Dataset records

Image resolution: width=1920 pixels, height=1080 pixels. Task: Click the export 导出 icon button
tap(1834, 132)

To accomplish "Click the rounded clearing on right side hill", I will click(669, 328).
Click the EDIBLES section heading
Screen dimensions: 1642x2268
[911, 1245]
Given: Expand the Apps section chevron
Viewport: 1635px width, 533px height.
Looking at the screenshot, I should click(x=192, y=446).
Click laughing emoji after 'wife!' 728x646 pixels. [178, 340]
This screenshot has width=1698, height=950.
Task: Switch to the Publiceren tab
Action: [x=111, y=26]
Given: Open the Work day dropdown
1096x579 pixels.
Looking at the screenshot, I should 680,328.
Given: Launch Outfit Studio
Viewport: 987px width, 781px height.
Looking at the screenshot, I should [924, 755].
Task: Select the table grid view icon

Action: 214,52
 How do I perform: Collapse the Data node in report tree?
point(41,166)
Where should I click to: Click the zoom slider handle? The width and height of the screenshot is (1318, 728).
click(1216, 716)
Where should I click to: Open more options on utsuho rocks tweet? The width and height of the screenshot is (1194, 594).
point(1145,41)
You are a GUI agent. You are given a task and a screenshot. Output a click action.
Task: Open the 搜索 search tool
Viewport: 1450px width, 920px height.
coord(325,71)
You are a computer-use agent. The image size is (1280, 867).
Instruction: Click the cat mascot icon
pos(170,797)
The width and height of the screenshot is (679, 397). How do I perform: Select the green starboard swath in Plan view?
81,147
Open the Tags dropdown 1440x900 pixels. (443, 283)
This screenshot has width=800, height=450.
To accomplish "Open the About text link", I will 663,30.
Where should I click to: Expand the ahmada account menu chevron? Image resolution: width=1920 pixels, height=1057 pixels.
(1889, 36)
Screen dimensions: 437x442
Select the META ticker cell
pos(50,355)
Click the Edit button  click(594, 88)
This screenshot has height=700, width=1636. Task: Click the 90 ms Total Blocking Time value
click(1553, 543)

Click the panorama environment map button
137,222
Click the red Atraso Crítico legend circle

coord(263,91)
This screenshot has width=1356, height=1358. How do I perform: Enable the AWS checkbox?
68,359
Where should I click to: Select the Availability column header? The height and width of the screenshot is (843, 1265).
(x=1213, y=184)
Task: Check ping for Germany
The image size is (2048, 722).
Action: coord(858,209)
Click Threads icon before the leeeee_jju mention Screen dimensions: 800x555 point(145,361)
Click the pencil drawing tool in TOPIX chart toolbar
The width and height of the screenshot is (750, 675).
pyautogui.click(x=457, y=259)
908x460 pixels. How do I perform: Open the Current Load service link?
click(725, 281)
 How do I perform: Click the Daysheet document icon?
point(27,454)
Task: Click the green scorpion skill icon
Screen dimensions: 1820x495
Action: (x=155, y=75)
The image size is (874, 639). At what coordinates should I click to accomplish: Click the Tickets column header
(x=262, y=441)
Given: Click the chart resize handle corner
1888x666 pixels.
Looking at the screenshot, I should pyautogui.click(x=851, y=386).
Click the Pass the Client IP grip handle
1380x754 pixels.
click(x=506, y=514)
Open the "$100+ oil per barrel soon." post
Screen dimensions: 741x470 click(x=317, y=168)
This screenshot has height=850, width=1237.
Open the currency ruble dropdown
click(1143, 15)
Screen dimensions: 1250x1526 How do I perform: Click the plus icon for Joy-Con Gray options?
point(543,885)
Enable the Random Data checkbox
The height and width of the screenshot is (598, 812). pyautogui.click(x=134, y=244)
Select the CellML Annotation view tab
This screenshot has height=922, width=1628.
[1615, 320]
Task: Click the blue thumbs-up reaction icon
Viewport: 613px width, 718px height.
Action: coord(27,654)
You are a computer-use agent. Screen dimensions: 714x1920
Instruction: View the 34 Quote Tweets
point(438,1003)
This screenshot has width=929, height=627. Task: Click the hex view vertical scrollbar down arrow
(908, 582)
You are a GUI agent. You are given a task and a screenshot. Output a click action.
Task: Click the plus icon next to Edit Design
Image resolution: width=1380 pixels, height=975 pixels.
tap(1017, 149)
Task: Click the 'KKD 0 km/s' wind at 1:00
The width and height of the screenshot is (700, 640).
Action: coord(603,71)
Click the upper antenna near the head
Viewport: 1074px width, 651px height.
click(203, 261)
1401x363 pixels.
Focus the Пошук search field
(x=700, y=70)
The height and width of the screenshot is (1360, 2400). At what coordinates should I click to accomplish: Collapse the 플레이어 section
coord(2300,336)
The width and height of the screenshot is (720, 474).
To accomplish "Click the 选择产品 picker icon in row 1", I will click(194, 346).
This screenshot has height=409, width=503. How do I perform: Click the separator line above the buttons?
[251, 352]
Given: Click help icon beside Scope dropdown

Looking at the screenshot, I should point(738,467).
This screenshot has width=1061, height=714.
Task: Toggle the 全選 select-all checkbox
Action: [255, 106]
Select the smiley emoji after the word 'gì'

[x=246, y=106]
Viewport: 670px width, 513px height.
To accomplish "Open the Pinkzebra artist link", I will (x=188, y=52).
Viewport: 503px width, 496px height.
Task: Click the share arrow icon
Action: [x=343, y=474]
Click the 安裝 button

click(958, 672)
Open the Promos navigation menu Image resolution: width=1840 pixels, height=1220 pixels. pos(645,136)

▸ **What is needed**
Using the data above, report the number of lines that contain the string "computer", and only that number.

▸ **Task output**
2